### EXERCISE
Reproduce everything from the line containing "Viewport: 964px width, 540px height." down to the line containing "Action: pyautogui.click(x=126, y=326)", swapping "Truly Managed" for "Fully Managed" and leaving all else unchanged.

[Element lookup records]
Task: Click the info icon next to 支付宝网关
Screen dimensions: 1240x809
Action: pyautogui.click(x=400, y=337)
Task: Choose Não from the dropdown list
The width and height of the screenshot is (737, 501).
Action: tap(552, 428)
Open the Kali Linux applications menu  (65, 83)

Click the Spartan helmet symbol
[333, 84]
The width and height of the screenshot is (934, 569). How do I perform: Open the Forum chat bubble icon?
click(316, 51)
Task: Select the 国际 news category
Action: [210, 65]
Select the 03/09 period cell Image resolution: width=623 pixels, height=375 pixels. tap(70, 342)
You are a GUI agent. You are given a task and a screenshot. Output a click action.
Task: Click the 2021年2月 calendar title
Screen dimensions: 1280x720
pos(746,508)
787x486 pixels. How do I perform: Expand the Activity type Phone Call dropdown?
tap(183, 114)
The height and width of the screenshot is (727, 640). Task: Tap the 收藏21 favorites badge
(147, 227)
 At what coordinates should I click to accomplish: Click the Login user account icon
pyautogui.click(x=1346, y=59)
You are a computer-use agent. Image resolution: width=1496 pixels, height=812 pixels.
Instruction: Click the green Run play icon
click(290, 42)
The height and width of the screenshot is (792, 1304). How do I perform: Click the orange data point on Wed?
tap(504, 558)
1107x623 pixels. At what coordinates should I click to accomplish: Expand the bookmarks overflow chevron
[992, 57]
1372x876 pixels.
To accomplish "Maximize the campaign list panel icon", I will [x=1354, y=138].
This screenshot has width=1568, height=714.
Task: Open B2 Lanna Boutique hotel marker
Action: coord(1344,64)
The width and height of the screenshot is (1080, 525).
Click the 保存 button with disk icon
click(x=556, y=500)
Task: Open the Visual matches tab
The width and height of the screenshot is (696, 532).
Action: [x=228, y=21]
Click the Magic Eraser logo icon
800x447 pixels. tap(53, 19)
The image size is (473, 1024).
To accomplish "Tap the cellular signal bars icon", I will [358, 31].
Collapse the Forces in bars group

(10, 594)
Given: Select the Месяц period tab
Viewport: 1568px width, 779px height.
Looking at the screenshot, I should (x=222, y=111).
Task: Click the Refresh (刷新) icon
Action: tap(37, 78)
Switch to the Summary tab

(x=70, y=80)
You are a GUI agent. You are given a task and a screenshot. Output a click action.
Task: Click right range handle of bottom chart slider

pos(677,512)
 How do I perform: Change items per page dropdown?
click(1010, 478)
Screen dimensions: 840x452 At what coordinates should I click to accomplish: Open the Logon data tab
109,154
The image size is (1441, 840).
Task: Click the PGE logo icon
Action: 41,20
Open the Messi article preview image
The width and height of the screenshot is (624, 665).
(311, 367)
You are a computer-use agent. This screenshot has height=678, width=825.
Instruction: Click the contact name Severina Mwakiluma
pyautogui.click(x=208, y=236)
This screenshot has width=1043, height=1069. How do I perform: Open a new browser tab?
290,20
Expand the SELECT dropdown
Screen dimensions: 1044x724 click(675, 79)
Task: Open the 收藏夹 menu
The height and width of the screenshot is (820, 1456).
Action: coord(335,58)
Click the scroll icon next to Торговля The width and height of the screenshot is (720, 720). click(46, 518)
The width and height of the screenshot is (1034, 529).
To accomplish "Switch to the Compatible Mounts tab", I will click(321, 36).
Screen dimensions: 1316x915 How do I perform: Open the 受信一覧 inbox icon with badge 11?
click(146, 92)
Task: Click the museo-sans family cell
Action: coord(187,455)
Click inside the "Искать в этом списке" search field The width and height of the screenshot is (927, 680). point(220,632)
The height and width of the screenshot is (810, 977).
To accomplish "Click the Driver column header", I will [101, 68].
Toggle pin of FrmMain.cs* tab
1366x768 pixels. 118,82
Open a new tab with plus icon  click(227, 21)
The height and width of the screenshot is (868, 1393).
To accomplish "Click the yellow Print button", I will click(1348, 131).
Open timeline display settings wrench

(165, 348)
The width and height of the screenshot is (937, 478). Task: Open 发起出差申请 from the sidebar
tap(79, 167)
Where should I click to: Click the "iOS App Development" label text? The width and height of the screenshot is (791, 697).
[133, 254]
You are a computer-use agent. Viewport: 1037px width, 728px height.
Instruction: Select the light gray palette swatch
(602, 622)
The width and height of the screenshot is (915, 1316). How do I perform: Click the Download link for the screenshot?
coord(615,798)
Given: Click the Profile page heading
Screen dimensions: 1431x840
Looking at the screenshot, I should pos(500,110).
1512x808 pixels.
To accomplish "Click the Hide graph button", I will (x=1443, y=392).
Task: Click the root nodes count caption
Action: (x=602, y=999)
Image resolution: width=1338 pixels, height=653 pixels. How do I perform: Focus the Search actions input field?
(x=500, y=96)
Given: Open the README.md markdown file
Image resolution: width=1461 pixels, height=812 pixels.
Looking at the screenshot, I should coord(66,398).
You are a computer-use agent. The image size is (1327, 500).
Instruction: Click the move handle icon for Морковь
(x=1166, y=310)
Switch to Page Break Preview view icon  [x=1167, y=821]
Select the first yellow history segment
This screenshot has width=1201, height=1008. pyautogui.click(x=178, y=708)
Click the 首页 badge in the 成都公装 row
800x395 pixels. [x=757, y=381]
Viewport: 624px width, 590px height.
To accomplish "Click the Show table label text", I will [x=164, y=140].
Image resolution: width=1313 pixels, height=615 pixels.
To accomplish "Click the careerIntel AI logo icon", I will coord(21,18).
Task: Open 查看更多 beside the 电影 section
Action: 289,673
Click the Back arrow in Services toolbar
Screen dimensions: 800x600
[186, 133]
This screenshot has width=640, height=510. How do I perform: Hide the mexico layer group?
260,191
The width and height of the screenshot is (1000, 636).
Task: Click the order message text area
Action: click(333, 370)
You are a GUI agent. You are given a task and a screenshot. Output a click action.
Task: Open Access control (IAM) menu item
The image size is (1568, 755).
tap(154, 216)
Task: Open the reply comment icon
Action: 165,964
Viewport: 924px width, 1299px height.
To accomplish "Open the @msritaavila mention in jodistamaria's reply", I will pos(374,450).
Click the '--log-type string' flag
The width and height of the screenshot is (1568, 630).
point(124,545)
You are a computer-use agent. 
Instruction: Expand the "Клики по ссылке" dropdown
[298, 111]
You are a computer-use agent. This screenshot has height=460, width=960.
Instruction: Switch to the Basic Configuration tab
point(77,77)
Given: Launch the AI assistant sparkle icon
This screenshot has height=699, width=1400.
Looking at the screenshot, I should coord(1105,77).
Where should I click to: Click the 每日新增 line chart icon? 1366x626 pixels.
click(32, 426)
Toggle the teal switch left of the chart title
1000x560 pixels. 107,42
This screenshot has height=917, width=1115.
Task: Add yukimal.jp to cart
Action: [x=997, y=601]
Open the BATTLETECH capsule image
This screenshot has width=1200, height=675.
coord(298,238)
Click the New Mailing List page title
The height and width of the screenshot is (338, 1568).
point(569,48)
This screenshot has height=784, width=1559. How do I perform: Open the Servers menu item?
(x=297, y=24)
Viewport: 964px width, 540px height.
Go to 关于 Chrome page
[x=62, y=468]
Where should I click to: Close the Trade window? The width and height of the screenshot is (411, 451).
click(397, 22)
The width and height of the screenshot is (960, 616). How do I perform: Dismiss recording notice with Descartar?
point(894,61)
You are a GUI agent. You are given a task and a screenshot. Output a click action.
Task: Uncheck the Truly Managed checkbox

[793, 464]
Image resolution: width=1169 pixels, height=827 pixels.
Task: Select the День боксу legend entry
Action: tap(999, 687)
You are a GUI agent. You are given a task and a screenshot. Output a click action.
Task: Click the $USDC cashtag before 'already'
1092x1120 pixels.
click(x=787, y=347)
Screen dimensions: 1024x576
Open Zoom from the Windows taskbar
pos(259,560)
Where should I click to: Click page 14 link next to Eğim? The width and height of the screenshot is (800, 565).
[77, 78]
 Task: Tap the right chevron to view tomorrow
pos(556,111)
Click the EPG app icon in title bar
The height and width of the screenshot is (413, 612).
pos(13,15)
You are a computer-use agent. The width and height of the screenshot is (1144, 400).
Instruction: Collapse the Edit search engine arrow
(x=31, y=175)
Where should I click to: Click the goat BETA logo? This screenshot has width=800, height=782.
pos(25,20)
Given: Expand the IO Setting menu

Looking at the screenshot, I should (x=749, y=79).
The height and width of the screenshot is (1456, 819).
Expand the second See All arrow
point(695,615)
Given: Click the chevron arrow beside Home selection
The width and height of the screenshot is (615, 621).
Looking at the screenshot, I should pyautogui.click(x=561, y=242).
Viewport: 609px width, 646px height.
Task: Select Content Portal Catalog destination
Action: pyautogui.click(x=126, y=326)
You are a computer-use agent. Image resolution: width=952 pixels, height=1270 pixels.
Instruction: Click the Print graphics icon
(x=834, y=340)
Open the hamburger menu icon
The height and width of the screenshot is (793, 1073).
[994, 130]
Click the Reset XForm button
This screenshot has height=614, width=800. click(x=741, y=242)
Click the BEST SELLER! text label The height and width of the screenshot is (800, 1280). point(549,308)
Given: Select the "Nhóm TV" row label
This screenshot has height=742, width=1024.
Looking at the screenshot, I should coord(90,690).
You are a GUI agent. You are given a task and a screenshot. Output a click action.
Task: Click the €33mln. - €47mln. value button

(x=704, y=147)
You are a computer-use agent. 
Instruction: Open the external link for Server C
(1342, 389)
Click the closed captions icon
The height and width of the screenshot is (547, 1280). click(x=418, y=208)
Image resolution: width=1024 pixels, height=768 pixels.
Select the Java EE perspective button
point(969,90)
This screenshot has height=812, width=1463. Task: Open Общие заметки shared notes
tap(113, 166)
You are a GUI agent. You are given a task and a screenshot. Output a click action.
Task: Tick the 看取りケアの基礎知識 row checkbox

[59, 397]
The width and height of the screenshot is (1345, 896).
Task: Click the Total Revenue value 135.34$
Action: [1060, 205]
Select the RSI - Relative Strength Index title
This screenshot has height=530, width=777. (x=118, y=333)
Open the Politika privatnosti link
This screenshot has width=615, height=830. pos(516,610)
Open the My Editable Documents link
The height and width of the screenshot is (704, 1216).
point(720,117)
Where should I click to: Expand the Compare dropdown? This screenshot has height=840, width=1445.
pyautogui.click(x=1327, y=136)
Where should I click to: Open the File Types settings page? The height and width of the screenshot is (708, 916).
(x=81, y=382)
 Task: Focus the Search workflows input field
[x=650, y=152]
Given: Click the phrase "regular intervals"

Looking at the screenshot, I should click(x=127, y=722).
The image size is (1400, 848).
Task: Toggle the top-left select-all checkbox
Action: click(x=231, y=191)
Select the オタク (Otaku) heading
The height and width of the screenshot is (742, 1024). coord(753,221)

### ANSWER TO THE PROBLEM
Viewport: 964px width, 540px height.
Go to 关于 Chrome page
[x=62, y=468]
Where should I click to: Close the Trade window? The width and height of the screenshot is (411, 451).
click(397, 22)
The width and height of the screenshot is (960, 616). How do I perform: Dismiss recording notice with Descartar?
point(894,61)
You are a GUI agent. You are given a task and a screenshot. Output a click action.
Task: Uncheck the Fully Managed checkbox

[793, 464]
Image resolution: width=1169 pixels, height=827 pixels.
Task: Select the День боксу legend entry
Action: tap(999, 687)
You are a GUI agent. You are given a task and a screenshot. Output a click action.
Task: Click the $USDC cashtag before 'already'
1092x1120 pixels.
click(x=787, y=347)
Screen dimensions: 1024x576
Open Zoom from the Windows taskbar
pos(259,560)
Where should I click to: Click page 14 link next to Eğim? The width and height of the screenshot is (800, 565).
[77, 78]
 Task: Tap the right chevron to view tomorrow
pos(556,111)
Click the EPG app icon in title bar
The height and width of the screenshot is (413, 612).
pos(13,15)
You are a computer-use agent. The width and height of the screenshot is (1144, 400).
Instruction: Collapse the Edit search engine arrow
(x=31, y=175)
Where should I click to: Click the goat BETA logo? This screenshot has width=800, height=782.
pos(25,20)
Given: Expand the IO Setting menu

Looking at the screenshot, I should (x=749, y=79).
The height and width of the screenshot is (1456, 819).
Expand the second See All arrow
point(695,615)
Given: Click the chevron arrow beside Home selection
The width and height of the screenshot is (615, 621).
Looking at the screenshot, I should pyautogui.click(x=561, y=242).
Viewport: 609px width, 646px height.
Task: Select Content Portal Catalog destination
Action: pyautogui.click(x=126, y=326)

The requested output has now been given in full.